> [Your assignment] Of the records that follow, copy only the lines from the line containing "Task: Click the Like button text" to the line containing "Click the Donald J. Trump display name", both included, exactly as written.
Segment Start: Extracted information
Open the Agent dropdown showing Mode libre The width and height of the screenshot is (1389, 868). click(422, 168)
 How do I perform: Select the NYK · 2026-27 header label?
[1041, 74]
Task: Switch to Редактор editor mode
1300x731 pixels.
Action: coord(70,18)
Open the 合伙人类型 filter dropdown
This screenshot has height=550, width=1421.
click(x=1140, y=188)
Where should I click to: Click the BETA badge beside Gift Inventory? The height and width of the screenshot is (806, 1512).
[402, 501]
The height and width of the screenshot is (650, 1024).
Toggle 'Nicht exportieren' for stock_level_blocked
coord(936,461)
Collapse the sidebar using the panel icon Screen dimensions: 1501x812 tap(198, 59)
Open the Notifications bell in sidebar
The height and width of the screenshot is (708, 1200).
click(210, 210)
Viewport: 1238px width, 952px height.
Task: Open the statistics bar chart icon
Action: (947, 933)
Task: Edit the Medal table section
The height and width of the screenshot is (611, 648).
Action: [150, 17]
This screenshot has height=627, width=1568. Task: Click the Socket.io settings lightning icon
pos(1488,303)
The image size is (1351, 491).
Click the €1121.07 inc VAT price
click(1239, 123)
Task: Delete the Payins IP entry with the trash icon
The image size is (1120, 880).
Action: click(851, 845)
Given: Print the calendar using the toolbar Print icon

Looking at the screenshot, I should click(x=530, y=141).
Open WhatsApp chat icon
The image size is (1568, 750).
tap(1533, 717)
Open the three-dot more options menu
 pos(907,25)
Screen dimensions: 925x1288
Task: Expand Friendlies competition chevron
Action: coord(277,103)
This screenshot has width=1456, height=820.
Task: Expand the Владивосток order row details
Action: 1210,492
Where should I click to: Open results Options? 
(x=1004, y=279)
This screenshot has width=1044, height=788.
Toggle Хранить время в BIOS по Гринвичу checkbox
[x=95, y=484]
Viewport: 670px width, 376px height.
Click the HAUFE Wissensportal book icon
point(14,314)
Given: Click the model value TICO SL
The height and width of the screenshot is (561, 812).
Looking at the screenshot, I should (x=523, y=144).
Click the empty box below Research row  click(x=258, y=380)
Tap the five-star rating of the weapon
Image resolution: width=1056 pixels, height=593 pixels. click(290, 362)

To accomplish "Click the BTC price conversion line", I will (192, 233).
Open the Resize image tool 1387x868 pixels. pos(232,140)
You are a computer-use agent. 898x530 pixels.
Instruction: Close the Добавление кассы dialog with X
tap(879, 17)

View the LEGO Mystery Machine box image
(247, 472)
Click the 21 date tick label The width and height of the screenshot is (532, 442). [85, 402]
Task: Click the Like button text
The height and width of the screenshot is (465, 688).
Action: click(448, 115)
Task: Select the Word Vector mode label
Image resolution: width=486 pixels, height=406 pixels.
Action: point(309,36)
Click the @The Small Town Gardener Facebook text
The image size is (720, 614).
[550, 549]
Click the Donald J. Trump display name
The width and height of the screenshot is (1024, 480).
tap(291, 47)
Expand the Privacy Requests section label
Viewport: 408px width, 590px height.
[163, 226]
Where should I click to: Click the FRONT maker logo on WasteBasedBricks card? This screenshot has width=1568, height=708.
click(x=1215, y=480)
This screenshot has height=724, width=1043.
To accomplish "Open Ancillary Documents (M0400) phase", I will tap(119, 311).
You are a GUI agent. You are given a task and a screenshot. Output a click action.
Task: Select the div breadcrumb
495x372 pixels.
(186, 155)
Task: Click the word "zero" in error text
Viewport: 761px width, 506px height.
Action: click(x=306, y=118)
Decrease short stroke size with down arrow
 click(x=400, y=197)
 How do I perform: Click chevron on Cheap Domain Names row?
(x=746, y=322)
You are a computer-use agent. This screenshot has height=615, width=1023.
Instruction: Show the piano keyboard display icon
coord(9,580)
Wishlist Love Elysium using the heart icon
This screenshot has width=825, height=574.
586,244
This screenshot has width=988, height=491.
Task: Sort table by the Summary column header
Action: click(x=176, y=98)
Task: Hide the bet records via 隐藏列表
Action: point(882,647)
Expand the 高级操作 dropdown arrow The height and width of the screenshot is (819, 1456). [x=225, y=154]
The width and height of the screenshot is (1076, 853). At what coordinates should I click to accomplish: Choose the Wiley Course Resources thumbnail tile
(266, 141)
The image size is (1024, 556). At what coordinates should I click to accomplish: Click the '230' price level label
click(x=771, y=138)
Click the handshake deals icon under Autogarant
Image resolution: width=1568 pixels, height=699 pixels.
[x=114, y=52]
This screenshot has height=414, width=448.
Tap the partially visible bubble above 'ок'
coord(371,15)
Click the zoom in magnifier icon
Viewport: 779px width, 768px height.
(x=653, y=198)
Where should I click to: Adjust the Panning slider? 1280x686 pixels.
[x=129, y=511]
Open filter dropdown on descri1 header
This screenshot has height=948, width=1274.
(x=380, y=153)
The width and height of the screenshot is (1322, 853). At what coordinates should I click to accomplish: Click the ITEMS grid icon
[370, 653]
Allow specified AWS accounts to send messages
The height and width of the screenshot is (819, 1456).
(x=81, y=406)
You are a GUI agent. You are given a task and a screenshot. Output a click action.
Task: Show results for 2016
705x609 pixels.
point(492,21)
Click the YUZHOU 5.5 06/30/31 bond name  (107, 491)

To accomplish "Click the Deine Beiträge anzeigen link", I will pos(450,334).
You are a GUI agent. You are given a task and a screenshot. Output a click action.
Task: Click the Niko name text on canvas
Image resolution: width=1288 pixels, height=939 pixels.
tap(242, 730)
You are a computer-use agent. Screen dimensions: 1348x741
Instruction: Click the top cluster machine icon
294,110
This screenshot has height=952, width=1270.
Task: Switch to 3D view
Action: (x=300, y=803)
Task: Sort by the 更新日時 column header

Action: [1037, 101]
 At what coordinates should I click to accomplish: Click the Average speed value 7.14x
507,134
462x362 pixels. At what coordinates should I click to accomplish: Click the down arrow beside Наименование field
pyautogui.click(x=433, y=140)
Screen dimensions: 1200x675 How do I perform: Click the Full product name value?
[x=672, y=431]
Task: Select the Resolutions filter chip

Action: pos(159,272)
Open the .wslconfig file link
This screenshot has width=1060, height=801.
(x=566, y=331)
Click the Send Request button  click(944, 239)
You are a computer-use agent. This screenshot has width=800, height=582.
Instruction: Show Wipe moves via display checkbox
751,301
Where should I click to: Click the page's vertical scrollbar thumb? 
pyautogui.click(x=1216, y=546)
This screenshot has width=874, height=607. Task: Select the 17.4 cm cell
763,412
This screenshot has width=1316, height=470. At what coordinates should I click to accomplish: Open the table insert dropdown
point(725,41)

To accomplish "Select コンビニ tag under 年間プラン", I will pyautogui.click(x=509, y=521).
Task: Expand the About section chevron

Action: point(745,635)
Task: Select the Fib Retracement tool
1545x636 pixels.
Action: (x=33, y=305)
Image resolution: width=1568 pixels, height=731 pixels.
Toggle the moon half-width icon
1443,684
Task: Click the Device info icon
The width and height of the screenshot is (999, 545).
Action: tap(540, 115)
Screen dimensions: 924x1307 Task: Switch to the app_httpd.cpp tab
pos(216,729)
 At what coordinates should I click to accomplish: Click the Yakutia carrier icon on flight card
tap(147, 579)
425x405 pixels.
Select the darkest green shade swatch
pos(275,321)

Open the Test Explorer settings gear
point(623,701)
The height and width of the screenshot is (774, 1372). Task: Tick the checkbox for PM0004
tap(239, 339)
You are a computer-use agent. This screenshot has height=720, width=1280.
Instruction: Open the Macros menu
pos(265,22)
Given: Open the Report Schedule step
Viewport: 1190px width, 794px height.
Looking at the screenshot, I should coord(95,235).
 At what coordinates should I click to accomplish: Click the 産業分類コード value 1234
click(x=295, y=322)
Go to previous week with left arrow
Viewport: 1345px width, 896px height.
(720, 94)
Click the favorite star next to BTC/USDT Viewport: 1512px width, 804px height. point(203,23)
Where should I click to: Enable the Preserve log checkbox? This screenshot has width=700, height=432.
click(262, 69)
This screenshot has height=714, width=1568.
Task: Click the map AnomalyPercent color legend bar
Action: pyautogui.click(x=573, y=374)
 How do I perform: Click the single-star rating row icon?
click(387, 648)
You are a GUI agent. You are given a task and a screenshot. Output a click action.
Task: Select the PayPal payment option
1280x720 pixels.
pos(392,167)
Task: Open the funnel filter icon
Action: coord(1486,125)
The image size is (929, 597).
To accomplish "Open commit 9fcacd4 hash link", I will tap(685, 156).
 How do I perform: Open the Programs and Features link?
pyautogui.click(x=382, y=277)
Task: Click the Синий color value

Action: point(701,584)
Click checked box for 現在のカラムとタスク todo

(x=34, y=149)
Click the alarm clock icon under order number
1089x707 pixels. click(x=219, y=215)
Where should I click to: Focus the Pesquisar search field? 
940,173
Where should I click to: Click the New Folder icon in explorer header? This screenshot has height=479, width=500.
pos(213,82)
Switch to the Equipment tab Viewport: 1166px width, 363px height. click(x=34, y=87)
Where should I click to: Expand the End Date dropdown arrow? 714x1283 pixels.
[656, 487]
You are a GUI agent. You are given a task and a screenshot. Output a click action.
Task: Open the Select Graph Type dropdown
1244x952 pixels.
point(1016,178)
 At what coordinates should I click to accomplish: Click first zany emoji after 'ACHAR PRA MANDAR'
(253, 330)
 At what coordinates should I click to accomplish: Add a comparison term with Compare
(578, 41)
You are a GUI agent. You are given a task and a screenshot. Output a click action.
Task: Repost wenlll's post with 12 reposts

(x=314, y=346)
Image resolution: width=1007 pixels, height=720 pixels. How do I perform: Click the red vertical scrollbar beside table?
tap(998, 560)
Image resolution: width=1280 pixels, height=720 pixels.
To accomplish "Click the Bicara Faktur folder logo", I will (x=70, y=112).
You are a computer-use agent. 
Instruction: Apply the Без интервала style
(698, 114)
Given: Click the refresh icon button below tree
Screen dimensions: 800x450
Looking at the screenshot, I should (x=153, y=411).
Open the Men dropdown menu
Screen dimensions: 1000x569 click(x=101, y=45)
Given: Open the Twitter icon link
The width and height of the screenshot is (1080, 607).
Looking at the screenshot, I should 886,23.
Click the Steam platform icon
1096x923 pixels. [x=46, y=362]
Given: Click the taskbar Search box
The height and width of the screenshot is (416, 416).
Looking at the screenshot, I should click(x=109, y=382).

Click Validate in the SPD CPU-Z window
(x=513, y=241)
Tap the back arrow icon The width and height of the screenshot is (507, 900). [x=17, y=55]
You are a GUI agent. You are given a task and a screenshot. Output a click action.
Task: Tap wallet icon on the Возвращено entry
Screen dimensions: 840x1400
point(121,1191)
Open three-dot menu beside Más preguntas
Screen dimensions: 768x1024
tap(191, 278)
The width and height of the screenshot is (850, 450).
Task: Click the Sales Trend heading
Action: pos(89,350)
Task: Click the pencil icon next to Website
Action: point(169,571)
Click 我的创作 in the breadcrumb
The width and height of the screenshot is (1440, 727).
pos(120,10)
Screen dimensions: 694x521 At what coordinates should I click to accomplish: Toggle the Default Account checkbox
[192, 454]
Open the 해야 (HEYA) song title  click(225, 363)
Segment End: Extracted information
> [Answer section]
Task: Click the Like button text
The height and width of the screenshot is (465, 688).
Action: click(448, 115)
Task: Select the Word Vector mode label
Image resolution: width=486 pixels, height=406 pixels.
Action: point(309,36)
Click the @The Small Town Gardener Facebook text
The image size is (720, 614).
[550, 549]
Click the Donald J. Trump display name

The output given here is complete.